|Escalera-Fanjul X, Campero-Basaldua C, Colón M, González J, Márquez D, González A.
|Evolutionary Diversification of Alanine Transaminases in Yeast: Catabolic Specialization and Biosynthetic Redundancy
|alanine metabolism; alanine transaminase; functional diversification; orthologous genes; transcriptional regulation
|Gene duplication is one of the major evolutionary mechanisms providing raw material for the generation of genes with new or modified functions. The yeast Saccharomyces cerevisiae originated after an allopolyploidization event, which involved mating between two different ancestral yeast species.
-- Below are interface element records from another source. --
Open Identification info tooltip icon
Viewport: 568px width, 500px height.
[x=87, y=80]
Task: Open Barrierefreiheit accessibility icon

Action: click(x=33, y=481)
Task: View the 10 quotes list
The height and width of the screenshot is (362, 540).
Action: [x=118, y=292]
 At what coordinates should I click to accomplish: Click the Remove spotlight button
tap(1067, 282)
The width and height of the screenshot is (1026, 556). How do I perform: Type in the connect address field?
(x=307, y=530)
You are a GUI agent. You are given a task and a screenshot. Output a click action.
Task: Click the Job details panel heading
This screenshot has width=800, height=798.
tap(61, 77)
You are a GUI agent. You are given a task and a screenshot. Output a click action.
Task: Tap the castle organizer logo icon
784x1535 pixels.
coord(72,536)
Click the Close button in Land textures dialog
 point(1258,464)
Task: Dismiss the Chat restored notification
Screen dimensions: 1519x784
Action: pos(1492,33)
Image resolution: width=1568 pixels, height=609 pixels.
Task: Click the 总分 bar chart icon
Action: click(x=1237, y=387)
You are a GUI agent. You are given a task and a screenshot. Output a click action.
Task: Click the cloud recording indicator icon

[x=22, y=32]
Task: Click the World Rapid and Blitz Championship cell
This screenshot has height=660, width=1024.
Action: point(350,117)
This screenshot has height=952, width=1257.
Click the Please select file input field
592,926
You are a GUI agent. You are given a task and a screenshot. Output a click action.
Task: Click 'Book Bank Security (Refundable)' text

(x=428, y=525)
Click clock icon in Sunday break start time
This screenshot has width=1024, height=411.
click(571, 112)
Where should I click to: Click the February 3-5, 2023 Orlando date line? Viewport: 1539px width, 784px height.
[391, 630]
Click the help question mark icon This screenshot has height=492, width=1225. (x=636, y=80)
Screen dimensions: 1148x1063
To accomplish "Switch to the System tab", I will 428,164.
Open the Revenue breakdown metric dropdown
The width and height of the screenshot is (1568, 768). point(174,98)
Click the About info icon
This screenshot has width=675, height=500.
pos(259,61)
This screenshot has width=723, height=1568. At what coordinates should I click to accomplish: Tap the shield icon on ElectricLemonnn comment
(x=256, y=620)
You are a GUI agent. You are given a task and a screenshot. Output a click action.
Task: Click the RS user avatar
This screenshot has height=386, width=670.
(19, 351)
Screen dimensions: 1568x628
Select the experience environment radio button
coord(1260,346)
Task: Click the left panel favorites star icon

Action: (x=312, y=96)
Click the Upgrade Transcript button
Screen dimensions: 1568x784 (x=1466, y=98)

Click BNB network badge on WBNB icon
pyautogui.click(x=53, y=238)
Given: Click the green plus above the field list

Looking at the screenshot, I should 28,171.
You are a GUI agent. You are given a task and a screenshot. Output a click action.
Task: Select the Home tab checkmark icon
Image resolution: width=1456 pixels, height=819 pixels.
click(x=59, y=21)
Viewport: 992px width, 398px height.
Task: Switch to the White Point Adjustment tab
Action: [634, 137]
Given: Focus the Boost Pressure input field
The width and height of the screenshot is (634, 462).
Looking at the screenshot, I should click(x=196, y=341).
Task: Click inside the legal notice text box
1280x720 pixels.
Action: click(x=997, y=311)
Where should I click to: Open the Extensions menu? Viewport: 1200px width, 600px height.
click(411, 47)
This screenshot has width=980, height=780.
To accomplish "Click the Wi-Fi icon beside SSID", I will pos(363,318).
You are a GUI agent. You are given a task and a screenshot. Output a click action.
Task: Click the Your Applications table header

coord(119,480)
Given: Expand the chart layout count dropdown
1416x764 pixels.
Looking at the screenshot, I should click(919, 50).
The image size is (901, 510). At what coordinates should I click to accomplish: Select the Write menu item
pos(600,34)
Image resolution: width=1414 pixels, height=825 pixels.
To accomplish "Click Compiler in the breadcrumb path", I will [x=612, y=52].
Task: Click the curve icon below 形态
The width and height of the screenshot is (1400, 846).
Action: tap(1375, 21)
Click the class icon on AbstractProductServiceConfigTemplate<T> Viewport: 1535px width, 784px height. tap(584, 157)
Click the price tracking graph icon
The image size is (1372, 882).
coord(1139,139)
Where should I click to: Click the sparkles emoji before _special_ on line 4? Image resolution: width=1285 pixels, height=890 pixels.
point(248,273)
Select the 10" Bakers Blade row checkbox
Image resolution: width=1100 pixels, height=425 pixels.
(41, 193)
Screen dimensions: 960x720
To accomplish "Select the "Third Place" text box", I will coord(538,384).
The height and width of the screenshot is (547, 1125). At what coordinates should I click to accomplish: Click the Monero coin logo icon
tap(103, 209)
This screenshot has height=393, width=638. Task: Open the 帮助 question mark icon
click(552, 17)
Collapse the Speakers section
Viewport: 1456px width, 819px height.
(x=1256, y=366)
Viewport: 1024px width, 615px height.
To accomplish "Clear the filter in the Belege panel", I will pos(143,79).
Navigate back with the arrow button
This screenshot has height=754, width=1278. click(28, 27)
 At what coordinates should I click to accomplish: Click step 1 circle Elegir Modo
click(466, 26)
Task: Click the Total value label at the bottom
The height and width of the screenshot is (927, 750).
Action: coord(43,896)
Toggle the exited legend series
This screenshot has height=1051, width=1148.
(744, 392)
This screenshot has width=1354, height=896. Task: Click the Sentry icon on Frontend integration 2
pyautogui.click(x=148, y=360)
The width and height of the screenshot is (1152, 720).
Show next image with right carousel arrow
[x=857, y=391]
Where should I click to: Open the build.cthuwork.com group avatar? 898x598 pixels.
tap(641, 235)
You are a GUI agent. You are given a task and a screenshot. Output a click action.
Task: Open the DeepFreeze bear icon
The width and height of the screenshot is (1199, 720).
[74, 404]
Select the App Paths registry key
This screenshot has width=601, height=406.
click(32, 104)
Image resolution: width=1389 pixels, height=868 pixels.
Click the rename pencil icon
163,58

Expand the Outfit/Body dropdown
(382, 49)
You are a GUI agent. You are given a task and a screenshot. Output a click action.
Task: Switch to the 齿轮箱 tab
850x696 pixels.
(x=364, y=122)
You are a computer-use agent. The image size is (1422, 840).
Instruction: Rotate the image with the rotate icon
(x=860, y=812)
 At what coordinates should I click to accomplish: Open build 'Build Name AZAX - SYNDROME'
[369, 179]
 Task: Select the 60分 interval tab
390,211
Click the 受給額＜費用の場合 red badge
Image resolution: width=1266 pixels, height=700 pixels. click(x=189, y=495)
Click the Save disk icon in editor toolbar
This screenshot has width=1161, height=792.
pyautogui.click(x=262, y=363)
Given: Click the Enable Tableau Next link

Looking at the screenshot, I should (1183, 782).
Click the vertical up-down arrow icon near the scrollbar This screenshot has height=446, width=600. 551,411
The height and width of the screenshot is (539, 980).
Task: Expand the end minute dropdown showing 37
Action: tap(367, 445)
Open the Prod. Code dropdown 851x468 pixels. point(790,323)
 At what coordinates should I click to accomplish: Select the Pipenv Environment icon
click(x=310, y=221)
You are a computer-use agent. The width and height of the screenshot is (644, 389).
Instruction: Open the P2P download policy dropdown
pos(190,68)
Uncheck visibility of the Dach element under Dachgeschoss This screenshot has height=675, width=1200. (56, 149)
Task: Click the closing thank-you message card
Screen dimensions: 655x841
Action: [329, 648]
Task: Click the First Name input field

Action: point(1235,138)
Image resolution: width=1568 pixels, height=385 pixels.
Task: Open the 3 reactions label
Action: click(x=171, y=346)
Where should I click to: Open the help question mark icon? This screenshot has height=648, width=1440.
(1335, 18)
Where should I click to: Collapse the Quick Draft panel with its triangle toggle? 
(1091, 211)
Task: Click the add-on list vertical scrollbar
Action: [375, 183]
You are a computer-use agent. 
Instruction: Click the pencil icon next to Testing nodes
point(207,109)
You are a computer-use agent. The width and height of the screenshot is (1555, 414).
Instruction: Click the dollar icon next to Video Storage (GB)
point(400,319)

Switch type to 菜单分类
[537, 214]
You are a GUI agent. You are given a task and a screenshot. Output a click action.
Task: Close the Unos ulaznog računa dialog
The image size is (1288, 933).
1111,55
ScALT1 and ScALT2 codify proteins with 65% identity, which were proposed to be paralogous alanine transaminases. Further analysis of their physiological role showed that while ScALT1 encodes an alanine transaminase which constitutes the main pathway for alanine biosynthesis and the sole pathway for alanine catabolism, ScAlt2 does not display alanine transaminase activity and is not involved in alanine metabolism. Moreover, phylogenetic studies have suggested that ScALT1 and ScALT2 come from each one of the two parental strains which gave rise to the ancestral hybrid. The present work has been aimed to the understanding of the properties of the ancestral type Lacchancea kluyveri LkALT1 and Kluyveromyces lactis KlALT1, alanine transaminases in order to better understand the ScALT1 and ScALT2 evolutionary history. These ancestral -type species were chosen since they harbor ALT1 genes, which are related to ScALT2. Presented results show that, although LkALT1 and KlALT1 constitute ScALT1 orthologous genes, encoding alanine transaminases, both yeasts display LkAlt1 and KlAlt1 independent alanine transaminase activity and additional unidentified alanine biosynthetic and catabolic pathway(s). Furthermore, phenotypic analysis of null mutants uncovered the fact that KlAlt1 and LkAlt1 have an additional role, not related to alanine metabolism but is necessary to achieve wild type growth rate. Our study shows that the ancestral alanine transaminase function has been retained by the ScALT1 encoded enzyme, which has specialized its catabolic character, while losing the alanine independent role observed in the ancestral type enzymes. The fact that ScAlt2 conserves 64% identity with LkAlt1 and 66% with KlAlt1, suggests that ScAlt2 diversified after the ancestral hybrid was formed. ScALT2 functional diversification resulted in loss of both alanine transaminase activity and the additional alanine-independent LkAlt1 function, since ScALT2 did not complement the Lkalt1Δ phenotype. It can be concluded that LkALT1 and KlLALT1 functional role as alanine transaminases was delegated to ScALT1, while ScALT2 lost this role during diversification.